▶ **SELECTED TEXT**:
——————————

# Model Training & Hyperparameter Tuning (Lab)

This notebook serves as the **prototyping lab** for our recommendation pipeline. 

**Strategy**: 3-Way Split (Train / Validation / Test)
1.  **Split Data**: Train (60%), Validation (20%), Test (20%).
2.  **Hyperparameter Tuning**: Optimize ALS and SVD models using the **Validation** set.
3.  **Evaluate**: Measure final performance (RMSE, Precision@K) on the **Test** set using the best parameters.
4.  **Production**: Retrain on the FULL dataset with the optimal hyperparameters.


In [1]:
import pandas as pd
import numpy as np
import scipy.sparse as sparse
import implicit
from surprise import Dataset, Reader, SVD, accuracy
from sklearn.feature_extraction.text import TfidfVectorizer
from sklearn.metrics.pairwise import cosine_similarity
from sklearn.model_selection import train_test_split
import pickle
import os

# Ensure models directory exists
os.makedirs("../models", exist_ok=True)

# Set seed for reproducibility
SEED = 42

  from .autonotebook import tqdm as notebook_tqdm


## 1. Data Splitting (60/20/20)
We need a Validation set to select the best Hyperparameters without overfitting the Test set.

In [2]:
# Load Ratings
RATINGS_FILE = "../data/ml-1m/ratings.dat"
ratings_cols = ['UserID', 'MovieID', 'Rating', 'Timestamp']
ratings = pd.read_csv(RATINGS_FILE, sep='::', header=None, names=ratings_cols, engine='python', encoding='latin-1')

——————————

(Collected data entries)
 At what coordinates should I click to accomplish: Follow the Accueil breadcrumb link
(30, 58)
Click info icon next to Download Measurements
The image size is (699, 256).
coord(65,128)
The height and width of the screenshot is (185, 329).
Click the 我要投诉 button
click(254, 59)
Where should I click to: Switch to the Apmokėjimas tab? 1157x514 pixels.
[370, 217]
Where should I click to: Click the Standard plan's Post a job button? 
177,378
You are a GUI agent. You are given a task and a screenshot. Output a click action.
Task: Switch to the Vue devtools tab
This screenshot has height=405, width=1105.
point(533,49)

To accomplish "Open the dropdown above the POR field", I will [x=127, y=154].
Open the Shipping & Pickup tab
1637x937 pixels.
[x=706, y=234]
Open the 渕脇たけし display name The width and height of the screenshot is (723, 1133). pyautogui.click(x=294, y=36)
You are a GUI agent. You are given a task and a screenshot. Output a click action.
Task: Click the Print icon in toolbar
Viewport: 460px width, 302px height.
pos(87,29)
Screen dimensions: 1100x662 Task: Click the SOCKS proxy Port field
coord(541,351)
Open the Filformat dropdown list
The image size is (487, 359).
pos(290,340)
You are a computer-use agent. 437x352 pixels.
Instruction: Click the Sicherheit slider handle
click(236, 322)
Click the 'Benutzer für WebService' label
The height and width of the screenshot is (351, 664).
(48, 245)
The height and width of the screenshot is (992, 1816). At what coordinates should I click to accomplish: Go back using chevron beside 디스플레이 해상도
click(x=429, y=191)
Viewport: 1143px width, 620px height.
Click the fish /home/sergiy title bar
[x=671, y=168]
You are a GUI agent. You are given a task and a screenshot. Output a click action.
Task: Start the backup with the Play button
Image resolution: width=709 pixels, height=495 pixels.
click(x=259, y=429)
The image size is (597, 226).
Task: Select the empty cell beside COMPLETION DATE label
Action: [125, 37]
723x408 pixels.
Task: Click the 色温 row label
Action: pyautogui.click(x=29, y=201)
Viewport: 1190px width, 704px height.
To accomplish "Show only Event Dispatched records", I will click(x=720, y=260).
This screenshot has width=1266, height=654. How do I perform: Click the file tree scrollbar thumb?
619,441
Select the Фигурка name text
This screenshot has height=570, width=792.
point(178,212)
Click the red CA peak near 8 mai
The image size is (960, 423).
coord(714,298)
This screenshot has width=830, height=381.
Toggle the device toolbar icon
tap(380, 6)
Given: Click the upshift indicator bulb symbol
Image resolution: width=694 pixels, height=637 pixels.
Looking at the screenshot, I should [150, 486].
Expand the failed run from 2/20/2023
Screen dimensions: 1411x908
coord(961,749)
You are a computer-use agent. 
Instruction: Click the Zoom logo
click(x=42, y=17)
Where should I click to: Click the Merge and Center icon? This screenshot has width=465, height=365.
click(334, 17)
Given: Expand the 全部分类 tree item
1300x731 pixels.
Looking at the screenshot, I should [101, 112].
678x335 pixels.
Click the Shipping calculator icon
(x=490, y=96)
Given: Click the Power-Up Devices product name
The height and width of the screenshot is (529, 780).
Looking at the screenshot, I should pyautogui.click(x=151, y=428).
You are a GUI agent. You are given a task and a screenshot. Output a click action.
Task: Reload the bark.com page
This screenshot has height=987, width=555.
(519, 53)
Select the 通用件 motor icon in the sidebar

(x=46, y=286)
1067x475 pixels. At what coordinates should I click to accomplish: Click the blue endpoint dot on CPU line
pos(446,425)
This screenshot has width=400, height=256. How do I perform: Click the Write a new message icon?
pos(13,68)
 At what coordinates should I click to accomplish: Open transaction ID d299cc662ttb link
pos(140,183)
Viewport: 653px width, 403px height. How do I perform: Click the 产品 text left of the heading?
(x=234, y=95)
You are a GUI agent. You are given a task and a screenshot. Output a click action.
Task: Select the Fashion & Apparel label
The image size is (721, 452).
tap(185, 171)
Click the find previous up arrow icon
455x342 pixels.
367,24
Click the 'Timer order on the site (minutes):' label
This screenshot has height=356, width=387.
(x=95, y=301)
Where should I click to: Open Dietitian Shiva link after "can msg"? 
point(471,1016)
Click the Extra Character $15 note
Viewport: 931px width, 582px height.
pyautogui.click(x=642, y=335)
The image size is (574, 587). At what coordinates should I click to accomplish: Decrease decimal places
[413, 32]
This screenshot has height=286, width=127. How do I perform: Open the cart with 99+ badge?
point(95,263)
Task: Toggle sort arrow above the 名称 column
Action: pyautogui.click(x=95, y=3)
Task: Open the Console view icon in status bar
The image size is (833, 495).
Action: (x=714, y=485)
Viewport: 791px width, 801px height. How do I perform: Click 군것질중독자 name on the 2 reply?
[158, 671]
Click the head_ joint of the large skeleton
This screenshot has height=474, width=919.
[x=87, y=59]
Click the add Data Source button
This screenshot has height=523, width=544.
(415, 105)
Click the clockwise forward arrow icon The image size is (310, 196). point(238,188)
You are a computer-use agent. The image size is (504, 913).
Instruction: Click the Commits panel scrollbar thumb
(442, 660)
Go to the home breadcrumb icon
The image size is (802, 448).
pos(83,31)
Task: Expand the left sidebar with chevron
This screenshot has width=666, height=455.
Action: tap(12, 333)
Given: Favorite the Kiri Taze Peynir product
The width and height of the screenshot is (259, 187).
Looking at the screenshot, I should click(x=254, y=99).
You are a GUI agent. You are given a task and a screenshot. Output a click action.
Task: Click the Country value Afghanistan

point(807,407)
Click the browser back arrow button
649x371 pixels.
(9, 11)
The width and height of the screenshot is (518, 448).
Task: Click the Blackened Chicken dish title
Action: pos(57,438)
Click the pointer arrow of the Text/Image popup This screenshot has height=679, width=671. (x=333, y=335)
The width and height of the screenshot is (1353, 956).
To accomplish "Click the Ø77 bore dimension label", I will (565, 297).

——————————

▶ **TASK SET**:
**A)** In the model training notebook, reproduce the section that begins with the words containing "ratings_cols = ['UserID', 'MovieID', 'Rating', 'Timestamp']" and ends with "names=ratings_cols, engine='python', encoding='latin-1')".
**B)** Extend the hyperparameter tuning notebook, picking up right after its final line.

▶ **RESPONSES TO THE EXERCISE**:
**A)**
ratings_cols = ['UserID', 'MovieID', 'Rating', 'Timestamp']
ratings = pd.read_csv(RATINGS_FILE, sep='::', header=None, names=ratings_cols, engine='python', encoding='latin-1')

**B)**
ratings = ratings.drop(columns=['Timestamp'])

# 1. Split into Train+Val (80%) and Test (20%)
train_val_df, test_df = train_test_split(ratings, test_size=0.2, random_state=SEED, stratify=ratings['UserID'])

# 2. Split Train+Val into Train (75% of 80% = 60%) and Validation (25% of 80% = 20%)
train_df, val_df = train_test_split(train_val_df, test_size=0.25, random_state=SEED, stratify=train_val_df['UserID'])

print(f"Total Ratings: {len(ratings)}")
print(f"Train Set: {len(train_df)} ({len(train_df)/len(ratings):.1%})")
print(f"Validation Set: {len(val_df)} ({len(val_df)/len(ratings):.1%})")
print(f"Test Set: {len(test_df)} ({len(test_df)/len(ratings):.1%})")

Total Ratings: 1000209
Train Set: 600125 (60.0%)
Validation Set: 200042 (20.0%)
Test Set: 200042 (20.0%)


## 2. Hyperparameter Tuning
We will tune:
- **ALS**: `factors` (latent dimension), `regularization`.
- **SVD**: `n_factors`, `lr_all` (learning rate).

### 2.1 Tuning ALS (Candidate Generation)

In [3]:
# Prepare Sparse Matrices for Training
all_users = ratings['UserID'].unique()
all_movies = ratings['MovieID'].unique()

ts_users = pd.Categorical(train_df['UserID'], categories=all_users)
ts_movies = pd.Categorical(train_df['MovieID'], categories=all_movies)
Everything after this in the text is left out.